LE PAYS DES CAMISARDS

Nous marchions dans le sillage des guerriers d’autrefois,
Pourtant la contrée entière était verdoyante ;
Et trouvions amour et paix
Où avaient sévi fer et feu.
Ils passent et sourient les fils de l’épée.
Ils ne brandissent plus le glaive.
Oh ! qu’il a de profondes racines le blé
Qui pousse sur un champ de bataille !
W. P. BANNATYNE.

I – À TRAVERS LA LOZÈRE

La piste que j’avais suivie dans la soirée disparut bientôt et je continuai, au-delà d’une montée de gazon pelé, de me diriger d’après une suite de bornes de pierres pareilles à celles qui m’avaient guidé à travers le Goulet. Il faisait chaud déjà. J’accrochai ma veste au ballot et marchai en gilet de tricot. Modestine, elle-même tout excitée, partit dans un trottinement cahotant qui faisait valser l’avoine dans les poches de mon paletot. C’était bien la première fois que cela arrivait. La perspective à l’arrière sur le Gévaudan septentrional s’élargissait à chaque pas. À peine un arbre, à peine une maison apparaissaient-ils dans les landes d’un plateau sauvage qui s’étendait au nord, à l’est, à l’ouest, bleu et or dans l’atmosphère lumineuse du matin. Une multitude de petits oiseaux voletaient et gazouillaient autour de la sente.

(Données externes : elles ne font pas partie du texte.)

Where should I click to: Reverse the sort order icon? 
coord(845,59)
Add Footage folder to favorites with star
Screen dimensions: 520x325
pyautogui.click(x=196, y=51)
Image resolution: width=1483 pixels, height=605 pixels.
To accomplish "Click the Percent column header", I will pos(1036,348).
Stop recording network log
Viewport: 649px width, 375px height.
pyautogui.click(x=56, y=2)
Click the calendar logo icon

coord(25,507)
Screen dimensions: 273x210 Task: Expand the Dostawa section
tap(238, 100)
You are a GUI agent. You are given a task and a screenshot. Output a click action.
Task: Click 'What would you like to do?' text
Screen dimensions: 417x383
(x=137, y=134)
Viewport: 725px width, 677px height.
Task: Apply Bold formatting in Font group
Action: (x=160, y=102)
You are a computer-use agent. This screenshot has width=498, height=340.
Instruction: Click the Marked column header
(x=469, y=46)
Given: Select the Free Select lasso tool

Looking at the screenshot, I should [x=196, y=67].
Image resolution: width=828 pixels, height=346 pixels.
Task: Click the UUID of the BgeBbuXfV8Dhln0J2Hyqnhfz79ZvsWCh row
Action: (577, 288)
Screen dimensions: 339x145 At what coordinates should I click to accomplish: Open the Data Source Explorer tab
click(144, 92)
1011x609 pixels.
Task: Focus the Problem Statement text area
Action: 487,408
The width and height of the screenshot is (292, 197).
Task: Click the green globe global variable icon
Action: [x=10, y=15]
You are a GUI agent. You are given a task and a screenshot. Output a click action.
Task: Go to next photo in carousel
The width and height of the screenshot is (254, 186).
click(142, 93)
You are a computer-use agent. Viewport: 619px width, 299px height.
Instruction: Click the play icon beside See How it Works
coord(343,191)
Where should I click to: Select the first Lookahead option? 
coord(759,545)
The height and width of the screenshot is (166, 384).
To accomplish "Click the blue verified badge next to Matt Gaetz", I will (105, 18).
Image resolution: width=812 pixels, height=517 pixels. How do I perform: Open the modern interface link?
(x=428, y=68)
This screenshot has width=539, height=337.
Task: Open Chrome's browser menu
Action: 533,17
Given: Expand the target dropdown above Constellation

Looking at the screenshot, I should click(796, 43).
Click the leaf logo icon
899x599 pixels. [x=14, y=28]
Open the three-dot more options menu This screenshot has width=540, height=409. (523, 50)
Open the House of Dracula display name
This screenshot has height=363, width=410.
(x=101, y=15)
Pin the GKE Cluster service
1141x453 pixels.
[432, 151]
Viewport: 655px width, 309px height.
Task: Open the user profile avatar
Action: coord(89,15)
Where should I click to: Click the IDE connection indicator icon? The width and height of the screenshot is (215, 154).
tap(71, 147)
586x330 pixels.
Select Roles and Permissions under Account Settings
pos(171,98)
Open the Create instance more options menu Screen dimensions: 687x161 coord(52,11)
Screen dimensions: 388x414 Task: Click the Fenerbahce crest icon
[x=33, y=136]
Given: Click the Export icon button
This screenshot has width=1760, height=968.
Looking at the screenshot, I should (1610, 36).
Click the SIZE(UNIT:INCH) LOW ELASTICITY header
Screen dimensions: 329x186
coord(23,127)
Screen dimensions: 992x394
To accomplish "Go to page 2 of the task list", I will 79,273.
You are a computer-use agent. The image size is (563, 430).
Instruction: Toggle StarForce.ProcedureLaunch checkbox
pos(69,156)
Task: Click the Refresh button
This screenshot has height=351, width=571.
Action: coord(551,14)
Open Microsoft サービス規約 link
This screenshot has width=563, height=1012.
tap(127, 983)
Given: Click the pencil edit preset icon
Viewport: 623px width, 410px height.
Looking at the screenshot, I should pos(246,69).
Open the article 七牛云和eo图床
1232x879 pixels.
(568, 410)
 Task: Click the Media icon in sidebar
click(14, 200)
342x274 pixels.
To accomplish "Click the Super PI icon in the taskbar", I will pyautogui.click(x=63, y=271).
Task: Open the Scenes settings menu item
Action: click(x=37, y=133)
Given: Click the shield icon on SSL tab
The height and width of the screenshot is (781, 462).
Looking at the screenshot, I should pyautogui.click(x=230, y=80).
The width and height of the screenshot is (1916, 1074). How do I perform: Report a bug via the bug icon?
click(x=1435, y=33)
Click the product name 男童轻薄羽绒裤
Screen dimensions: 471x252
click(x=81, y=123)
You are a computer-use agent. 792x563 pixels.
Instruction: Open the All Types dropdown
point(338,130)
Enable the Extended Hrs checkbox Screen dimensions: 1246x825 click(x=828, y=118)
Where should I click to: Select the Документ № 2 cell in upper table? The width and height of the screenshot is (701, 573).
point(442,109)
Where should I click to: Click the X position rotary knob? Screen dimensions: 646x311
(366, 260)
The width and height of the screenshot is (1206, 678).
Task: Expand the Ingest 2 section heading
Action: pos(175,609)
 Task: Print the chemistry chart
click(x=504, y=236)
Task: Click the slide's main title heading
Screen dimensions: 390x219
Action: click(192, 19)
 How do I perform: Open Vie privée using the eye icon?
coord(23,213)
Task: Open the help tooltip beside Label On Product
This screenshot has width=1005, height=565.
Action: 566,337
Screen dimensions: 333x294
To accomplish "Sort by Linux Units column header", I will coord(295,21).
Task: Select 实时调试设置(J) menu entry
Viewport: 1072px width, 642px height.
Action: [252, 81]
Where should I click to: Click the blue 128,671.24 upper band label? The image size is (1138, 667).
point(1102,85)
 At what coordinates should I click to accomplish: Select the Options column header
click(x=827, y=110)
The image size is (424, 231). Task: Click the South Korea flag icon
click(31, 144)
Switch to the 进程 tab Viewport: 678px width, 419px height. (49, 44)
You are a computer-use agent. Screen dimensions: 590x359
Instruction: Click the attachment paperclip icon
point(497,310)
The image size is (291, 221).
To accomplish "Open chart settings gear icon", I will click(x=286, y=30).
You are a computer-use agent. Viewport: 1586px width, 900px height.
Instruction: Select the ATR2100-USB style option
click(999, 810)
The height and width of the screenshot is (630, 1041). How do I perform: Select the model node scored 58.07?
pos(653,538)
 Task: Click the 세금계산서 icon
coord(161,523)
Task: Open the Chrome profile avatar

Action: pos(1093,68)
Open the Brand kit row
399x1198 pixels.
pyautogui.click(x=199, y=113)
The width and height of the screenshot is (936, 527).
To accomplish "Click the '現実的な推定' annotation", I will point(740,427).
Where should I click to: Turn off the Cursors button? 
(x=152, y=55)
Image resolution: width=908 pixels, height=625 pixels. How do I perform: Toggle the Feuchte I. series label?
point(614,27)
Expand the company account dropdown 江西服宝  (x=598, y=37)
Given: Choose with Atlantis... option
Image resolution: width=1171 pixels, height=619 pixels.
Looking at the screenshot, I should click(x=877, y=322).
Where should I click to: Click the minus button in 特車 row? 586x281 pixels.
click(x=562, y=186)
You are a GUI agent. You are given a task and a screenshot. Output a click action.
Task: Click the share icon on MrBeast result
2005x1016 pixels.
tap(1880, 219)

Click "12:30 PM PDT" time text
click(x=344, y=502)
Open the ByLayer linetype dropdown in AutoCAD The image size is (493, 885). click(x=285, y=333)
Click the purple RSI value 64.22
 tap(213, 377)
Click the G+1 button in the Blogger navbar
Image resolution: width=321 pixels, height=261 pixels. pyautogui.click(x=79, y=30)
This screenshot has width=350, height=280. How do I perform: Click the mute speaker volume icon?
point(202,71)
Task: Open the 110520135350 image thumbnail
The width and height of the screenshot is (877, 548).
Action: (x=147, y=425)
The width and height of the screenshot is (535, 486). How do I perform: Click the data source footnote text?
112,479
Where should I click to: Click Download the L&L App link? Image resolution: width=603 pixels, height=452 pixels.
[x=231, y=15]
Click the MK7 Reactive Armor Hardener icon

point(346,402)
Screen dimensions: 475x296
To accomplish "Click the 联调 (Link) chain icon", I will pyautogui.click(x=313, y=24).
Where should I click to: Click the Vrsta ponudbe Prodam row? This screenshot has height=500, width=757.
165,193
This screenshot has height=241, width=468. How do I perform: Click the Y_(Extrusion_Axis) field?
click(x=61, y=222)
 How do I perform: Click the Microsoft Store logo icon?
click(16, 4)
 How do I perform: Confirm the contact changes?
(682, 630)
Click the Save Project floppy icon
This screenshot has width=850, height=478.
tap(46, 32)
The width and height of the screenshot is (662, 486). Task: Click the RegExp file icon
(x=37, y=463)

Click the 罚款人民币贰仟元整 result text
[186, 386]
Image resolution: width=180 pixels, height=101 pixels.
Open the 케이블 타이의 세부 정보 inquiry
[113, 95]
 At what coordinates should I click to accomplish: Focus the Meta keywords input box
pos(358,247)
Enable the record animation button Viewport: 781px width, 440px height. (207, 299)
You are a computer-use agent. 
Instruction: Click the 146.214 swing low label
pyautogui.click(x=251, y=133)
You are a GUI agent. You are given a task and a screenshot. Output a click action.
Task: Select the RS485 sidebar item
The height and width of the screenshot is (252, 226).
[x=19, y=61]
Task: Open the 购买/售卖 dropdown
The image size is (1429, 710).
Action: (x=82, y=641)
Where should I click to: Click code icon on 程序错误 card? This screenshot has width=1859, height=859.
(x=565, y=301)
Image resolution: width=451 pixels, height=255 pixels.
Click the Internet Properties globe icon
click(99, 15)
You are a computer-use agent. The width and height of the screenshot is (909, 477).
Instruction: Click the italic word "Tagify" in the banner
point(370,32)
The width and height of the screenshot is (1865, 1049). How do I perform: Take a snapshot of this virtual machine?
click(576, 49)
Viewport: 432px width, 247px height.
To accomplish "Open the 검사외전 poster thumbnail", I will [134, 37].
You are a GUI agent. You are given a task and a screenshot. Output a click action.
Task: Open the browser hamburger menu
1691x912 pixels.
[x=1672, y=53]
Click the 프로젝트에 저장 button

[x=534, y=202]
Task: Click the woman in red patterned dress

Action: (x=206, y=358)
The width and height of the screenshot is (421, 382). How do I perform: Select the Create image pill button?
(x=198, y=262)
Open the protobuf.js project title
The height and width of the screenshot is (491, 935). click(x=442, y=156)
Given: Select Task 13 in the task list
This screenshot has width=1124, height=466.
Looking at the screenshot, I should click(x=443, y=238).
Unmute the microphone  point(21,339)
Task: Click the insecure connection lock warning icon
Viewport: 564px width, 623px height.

Ils se perchaient sur les fûts de pierre ; ils picoraient et se pavanaient dans le gazon et je les vis virevolter par bandes dans l’air bleu et montrer, de temps à autre, des ailes qui brillaient avec éclat, translucides, entre le soleil et moi.
Presque du premier instant de mon ascension, un ample bruit atténué comme une houle lointaine avait empli mes oreilles. Parfois, j’étais tenté de croire au voisinage d’une cascade et parfois à l’impression toute subjective de la profonde quiétude du plateau. Mais, comme je continuais d’avancer le bruit s’accrut et devint semblable au sifflement d’une énorme fontaine à thé. Au même instant des souffles d’air glacial, partis directement du sommet, commencèrent de m’atteindre. À la fin, je compris. Il ventait fort sur l’autre versant de la Lozère et chaque pas que je faisais me rapprochait de l’ouragan.
Quoiqu’il eût été longuement désiré, ce fut tout à fait incidemment enfin que mes yeux aperçurent l’horizon par-delà le sommet. Un pas qui ne semblait d’aucune façon plus décisif que d’autres pas qui l’avaient précédé et « comme le rude Cortez lorsque, de son regard d’aigle, il contemplait le Pacifique », je pris possession en mon nom propre d’une nouvelle partie du monde. Car voilà qu’au lieu du rude contrefort herbeux que j’avais si longtemps escaladé, une perspective s’ouvrait dans l’étendue brumeuse du ciel et un pays d’inextricables montagnes bleues s’étendait à mes pieds.
Les monts de Lozère se développent quasiment à l’est et à l’ouest coupant le Gévaudan en deux parties inégales. Son point le plus culminant, ce pic de Finiels sur lequel j’étais debout, dépasse de cinq mille six cents pieds le niveau des eaux de la mer, et, par temps clair, commande une vue sur tout le bas Languedoc jusqu’à la Méditerranée. J’ai parlé à des gens qui, ou prétendaient ou croyaient avoir aperçu, du Pic de Finiels, de blanches voiles appareillant vers Montpellier et Cette. Derrière s’étendait la région septentrionale des hauts-plateaux que ma route m’avait fait traverser, peuplés par une race triste et sans bois, sans beaucoup de noblesse dans les contours des monts, simplement célèbres dans le passé par de petits loups féroces. Mais, devant moi, à demi voilé par une brume ensoleillée, s’étalait un nouveau Gévaudan, plantureux, pittoresque, illustré par des événements pathétiques. Pour m’exprimer d’une façon plus compréhensive, j’étais dans les Cévennes au Monastier et au cours de tout mon voyage, mais il y a un sens strict et local de cette appellation auquel seulement cette région hérissée et âpre à mes pieds a quelque droit et les paysans emploient le terme dans ce sens-là. Ce sont les Cévennes par excellence : les Cévennes des Cévennes.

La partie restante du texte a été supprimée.